Analysis: The dispute concerned a tax period from April 2007 to September 2007. The statutory scheme under Section 40(1) prescribed a seven-year limit for reassessment for the relevant tax period, and Section 40(3), as amended retrospectively, required exclusion of the time consumed in disposal of appeals and revisional proceedings. On the admitted dates, the reassessment made on 30.05.2018 was beyond the outer limit even after giving credit for the periods spent before the appellate, revisional, and Commissioner stages.
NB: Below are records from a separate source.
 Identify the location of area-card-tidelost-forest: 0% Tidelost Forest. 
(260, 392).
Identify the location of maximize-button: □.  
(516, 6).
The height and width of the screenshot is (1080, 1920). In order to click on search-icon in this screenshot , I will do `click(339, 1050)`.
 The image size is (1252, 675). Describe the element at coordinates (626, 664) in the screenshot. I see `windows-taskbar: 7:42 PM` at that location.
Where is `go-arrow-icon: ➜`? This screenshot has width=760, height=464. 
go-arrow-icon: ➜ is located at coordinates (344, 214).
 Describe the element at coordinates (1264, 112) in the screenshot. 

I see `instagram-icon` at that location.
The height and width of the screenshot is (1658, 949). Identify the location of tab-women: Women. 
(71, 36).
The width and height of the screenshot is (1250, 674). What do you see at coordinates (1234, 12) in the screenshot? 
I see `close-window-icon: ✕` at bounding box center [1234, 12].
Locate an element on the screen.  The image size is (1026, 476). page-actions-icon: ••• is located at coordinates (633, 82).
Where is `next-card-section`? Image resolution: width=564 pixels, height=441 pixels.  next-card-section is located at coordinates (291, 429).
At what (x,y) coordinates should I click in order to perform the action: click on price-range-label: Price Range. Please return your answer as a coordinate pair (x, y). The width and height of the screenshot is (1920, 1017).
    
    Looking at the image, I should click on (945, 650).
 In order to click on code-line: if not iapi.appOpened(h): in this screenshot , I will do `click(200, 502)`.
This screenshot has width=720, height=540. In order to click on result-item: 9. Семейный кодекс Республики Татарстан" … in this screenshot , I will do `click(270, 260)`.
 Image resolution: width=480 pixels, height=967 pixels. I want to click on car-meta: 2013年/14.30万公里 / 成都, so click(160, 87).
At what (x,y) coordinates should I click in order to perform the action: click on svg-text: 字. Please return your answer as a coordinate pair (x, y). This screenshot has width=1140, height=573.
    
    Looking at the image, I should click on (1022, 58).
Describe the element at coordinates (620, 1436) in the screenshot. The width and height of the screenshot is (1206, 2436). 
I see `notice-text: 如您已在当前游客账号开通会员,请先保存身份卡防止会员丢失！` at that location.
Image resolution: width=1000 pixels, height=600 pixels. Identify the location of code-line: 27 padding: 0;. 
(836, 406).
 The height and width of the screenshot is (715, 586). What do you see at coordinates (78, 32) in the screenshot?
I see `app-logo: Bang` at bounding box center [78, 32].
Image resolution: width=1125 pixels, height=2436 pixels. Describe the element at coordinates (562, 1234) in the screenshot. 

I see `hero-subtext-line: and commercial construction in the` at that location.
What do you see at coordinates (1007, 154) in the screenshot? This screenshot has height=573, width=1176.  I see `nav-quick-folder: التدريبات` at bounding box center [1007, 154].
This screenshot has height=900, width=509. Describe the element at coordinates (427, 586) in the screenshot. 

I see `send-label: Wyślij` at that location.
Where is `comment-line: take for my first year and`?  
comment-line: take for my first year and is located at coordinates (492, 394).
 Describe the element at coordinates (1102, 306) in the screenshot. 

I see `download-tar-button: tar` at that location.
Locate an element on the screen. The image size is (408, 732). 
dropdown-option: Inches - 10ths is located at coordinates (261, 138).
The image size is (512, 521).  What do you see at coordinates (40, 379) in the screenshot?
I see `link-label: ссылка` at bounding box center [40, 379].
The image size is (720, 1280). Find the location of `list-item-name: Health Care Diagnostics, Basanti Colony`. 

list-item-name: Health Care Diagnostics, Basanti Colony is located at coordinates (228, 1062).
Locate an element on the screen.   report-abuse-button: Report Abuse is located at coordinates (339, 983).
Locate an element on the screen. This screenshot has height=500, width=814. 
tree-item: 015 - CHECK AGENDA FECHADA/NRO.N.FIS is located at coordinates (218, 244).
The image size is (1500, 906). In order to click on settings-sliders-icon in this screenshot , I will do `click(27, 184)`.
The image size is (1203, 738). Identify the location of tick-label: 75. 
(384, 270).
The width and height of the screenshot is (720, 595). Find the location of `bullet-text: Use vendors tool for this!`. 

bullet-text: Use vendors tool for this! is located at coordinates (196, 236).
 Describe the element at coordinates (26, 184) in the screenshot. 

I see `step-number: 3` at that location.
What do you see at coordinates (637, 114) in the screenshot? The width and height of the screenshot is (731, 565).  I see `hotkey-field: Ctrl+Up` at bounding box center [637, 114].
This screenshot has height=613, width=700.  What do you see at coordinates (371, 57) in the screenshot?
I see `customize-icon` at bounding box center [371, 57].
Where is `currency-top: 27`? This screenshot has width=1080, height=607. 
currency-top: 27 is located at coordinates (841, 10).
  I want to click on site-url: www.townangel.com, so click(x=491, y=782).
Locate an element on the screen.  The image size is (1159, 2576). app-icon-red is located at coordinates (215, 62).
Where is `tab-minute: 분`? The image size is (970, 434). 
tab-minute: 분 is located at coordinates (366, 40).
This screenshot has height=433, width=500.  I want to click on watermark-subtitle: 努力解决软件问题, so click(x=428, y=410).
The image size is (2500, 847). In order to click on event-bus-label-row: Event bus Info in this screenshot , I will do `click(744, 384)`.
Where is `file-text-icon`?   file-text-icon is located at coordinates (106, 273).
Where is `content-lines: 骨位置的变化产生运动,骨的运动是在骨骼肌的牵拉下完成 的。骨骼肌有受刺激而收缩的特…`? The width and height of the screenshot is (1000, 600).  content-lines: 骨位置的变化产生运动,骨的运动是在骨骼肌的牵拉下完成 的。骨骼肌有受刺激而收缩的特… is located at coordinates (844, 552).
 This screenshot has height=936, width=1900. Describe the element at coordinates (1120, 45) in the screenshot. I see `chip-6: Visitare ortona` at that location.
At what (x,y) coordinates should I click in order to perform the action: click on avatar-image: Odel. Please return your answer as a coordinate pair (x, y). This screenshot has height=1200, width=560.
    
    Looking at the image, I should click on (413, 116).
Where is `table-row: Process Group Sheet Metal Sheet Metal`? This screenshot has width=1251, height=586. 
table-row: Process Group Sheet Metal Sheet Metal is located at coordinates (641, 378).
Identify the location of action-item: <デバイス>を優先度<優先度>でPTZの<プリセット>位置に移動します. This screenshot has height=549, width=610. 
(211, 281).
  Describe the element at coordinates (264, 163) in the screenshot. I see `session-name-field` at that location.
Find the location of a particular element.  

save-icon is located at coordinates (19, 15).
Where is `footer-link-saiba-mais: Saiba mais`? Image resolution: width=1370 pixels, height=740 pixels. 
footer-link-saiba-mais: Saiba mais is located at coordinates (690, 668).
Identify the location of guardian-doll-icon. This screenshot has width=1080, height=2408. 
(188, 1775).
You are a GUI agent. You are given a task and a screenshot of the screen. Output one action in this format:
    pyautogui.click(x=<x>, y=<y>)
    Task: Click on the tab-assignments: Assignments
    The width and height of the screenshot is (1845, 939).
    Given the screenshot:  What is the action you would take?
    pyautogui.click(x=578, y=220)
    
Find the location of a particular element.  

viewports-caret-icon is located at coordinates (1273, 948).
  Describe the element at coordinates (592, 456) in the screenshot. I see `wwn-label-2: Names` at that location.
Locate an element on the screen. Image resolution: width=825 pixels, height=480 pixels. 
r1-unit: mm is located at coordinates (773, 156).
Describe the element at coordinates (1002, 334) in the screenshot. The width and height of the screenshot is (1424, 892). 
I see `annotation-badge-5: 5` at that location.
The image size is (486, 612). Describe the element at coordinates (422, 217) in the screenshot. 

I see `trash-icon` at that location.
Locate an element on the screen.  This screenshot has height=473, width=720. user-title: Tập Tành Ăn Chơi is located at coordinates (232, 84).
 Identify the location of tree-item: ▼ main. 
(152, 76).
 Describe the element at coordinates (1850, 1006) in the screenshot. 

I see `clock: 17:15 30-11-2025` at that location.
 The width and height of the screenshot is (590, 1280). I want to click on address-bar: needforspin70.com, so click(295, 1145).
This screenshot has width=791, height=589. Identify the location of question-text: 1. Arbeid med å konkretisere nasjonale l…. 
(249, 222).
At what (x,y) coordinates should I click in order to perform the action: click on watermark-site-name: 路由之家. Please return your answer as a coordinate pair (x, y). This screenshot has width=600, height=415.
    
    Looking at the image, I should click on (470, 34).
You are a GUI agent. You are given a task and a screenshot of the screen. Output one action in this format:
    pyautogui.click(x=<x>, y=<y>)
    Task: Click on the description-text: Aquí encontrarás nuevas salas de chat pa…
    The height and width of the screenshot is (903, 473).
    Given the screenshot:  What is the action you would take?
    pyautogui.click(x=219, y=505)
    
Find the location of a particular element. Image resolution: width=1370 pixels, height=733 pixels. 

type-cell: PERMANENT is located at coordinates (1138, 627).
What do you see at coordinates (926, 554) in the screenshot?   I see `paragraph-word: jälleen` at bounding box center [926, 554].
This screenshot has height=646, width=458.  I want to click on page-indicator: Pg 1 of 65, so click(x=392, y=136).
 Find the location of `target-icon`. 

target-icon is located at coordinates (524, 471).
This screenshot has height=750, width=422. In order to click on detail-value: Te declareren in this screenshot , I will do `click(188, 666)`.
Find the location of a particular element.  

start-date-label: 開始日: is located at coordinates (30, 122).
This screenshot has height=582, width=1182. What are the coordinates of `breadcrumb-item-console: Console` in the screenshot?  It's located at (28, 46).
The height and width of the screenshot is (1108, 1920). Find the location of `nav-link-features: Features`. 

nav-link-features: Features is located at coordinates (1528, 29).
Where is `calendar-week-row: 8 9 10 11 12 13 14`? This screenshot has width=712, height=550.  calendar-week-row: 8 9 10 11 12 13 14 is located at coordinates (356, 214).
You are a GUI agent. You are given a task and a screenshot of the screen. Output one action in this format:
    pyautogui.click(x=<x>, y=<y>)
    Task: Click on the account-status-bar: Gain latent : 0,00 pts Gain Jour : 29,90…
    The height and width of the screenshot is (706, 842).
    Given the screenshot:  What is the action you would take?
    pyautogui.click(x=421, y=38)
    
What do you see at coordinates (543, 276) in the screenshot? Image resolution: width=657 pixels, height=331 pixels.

The conclusion of the Single Judge that limitation would run only from the Commissioner's remand order was inconsistent with the statutory text and the governing principle that fresh reassessment after remand remains subject to limitation.
Conclusion: The reassessment was time-barred and without jurisdiction; the limitation period had to be computed after excluding the pendency before the appellate and revisional authorities, and the impugned reassessment could not be sustained.
Final Conclusion: The writ appeal succeeded, and the reassessment and consequential demand were set aside.
Ratio Decidendi: Where the statute prescribes a fixed period for reassessment and expressly excludes time spent in appellate and revisional proceedings, reassessment after remand must still be completed within the statutory limit as extended by the excluded periods, failing which it is barred by limitation and jurisdictionally invalid.